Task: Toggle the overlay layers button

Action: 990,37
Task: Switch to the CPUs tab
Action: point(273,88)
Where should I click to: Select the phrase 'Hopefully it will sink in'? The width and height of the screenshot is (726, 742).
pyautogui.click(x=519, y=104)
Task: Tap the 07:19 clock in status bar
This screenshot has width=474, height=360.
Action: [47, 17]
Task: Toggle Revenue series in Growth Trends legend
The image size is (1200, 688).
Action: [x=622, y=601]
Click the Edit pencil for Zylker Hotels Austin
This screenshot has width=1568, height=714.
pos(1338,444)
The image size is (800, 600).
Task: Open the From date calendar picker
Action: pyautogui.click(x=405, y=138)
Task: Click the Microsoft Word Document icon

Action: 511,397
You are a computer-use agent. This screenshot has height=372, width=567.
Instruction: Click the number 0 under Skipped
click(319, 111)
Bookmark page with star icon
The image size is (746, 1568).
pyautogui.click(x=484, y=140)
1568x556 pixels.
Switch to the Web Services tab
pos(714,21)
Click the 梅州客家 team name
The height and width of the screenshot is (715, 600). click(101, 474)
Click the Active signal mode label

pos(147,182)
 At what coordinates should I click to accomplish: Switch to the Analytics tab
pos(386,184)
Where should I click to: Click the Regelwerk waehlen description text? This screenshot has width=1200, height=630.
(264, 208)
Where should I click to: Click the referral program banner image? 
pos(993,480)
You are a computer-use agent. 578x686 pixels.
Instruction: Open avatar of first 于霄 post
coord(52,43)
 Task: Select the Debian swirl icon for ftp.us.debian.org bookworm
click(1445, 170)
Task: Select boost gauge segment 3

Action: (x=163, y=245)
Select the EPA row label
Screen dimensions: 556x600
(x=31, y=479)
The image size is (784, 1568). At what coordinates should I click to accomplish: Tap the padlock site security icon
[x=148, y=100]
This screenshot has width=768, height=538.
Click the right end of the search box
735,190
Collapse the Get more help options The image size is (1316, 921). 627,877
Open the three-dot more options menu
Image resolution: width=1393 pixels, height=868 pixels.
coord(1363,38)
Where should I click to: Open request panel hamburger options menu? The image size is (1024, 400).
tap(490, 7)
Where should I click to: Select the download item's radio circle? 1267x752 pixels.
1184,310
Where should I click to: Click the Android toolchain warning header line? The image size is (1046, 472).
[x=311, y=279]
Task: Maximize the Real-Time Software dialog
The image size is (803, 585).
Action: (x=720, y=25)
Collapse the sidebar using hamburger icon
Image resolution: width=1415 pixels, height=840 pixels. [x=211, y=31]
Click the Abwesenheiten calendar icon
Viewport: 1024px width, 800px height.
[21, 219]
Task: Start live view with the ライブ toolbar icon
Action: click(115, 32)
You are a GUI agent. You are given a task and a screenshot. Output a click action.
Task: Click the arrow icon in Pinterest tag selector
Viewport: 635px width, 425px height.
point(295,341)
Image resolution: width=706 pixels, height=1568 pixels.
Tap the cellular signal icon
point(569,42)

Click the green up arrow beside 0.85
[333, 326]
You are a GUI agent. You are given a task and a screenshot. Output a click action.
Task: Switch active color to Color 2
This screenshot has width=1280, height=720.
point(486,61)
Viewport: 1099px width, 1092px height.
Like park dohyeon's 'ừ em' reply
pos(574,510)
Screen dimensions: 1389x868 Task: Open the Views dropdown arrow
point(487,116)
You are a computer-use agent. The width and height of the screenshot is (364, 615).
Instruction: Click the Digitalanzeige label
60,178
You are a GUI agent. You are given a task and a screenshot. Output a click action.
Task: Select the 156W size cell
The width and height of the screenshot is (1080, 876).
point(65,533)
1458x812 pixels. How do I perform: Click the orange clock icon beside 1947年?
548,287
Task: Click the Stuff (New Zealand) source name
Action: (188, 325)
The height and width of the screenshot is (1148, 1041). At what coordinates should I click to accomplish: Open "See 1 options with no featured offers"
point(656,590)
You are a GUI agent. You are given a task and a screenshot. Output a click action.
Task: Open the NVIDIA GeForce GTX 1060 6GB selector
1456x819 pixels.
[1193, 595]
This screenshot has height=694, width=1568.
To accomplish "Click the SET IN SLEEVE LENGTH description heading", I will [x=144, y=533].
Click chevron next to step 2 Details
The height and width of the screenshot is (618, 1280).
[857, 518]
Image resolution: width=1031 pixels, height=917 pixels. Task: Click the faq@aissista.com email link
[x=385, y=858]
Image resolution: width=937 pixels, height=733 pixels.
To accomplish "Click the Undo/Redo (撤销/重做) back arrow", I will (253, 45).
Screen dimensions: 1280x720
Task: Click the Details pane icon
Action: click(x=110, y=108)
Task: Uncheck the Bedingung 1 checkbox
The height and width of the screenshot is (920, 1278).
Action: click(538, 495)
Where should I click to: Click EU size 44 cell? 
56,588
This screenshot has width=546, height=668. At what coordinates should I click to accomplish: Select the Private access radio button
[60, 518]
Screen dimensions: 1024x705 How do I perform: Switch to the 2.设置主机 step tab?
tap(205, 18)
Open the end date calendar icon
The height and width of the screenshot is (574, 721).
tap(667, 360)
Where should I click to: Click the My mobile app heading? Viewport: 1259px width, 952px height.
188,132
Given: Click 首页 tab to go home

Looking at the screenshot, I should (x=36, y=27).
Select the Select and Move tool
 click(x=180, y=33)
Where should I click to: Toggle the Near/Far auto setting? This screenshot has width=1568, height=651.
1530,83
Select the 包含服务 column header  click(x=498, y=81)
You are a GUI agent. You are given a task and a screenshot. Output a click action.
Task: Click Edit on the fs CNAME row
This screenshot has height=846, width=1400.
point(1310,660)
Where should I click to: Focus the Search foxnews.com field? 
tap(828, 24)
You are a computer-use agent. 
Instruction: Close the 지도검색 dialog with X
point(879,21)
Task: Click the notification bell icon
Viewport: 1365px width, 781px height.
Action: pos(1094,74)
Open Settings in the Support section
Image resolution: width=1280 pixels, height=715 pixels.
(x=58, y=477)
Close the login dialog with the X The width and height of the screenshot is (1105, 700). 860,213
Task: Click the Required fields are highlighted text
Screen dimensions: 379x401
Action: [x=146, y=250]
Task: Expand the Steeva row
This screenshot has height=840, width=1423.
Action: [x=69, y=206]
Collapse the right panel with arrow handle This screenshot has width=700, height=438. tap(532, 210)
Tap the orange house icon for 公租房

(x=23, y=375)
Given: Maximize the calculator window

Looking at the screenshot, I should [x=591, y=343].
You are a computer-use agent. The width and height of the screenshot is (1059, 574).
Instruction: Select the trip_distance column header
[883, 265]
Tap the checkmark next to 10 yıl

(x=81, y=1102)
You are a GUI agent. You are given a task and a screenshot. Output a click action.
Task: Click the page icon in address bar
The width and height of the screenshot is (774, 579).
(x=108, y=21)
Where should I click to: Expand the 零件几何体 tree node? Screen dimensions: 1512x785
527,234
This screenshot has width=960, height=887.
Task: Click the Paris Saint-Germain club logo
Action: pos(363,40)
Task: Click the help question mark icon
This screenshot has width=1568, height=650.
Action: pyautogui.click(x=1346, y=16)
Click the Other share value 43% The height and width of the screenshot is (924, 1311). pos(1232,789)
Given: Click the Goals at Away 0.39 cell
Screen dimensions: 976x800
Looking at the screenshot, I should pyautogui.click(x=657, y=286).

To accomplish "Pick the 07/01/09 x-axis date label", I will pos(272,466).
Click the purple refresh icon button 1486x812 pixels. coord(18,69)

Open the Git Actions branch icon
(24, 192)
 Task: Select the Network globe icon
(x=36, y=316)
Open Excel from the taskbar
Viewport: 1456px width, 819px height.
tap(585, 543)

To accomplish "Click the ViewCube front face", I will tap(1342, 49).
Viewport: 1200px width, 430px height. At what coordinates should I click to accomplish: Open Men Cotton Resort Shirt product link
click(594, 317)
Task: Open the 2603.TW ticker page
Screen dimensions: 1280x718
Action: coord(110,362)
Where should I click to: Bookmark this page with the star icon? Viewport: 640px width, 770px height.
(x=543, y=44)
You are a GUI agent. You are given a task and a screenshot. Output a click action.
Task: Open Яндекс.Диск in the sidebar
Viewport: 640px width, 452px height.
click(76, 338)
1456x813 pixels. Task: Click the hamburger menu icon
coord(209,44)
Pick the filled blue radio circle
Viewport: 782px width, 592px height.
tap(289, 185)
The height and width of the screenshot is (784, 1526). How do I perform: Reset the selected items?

::::

DIRECTIVE ▸ Copy the rows above verbatim, starting with the line that contains "Click the 梅州客家 team name" and going on through the line that contains "point(569,42)".

CORRECT ANSWER ▸
Click the 梅州客家 team name
The height and width of the screenshot is (715, 600). click(101, 474)
Click the Active signal mode label

pos(147,182)
 At what coordinates should I click to accomplish: Switch to the Analytics tab
pos(386,184)
Where should I click to: Click the Regelwerk waehlen description text? This screenshot has width=1200, height=630.
(264, 208)
Where should I click to: Click the referral program banner image? 
pos(993,480)
You are a computer-use agent. 578x686 pixels.
Instruction: Open avatar of first 于霄 post
coord(52,43)
 Task: Select the Debian swirl icon for ftp.us.debian.org bookworm
click(1445, 170)
Task: Select boost gauge segment 3

Action: (x=163, y=245)
Select the EPA row label
Screen dimensions: 556x600
(x=31, y=479)
The image size is (784, 1568). At what coordinates should I click to accomplish: Tap the padlock site security icon
[x=148, y=100]
This screenshot has width=768, height=538.
Click the right end of the search box
735,190
Collapse the Get more help options The image size is (1316, 921). 627,877
Open the three-dot more options menu
Image resolution: width=1393 pixels, height=868 pixels.
coord(1363,38)
Where should I click to: Open request panel hamburger options menu? The image size is (1024, 400).
tap(490, 7)
Where should I click to: Select the download item's radio circle? 1267x752 pixels.
1184,310
Where should I click to: Click the Android toolchain warning header line? The image size is (1046, 472).
[x=311, y=279]
Task: Maximize the Real-Time Software dialog
The image size is (803, 585).
Action: (x=720, y=25)
Collapse the sidebar using hamburger icon
Image resolution: width=1415 pixels, height=840 pixels. [x=211, y=31]
Click the Abwesenheiten calendar icon
Viewport: 1024px width, 800px height.
[21, 219]
Task: Start live view with the ライブ toolbar icon
Action: click(115, 32)
You are a GUI agent. You are given a task and a screenshot. Output a click action.
Task: Click the arrow icon in Pinterest tag selector
Viewport: 635px width, 425px height.
point(295,341)
Image resolution: width=706 pixels, height=1568 pixels.
Tap the cellular signal icon
point(569,42)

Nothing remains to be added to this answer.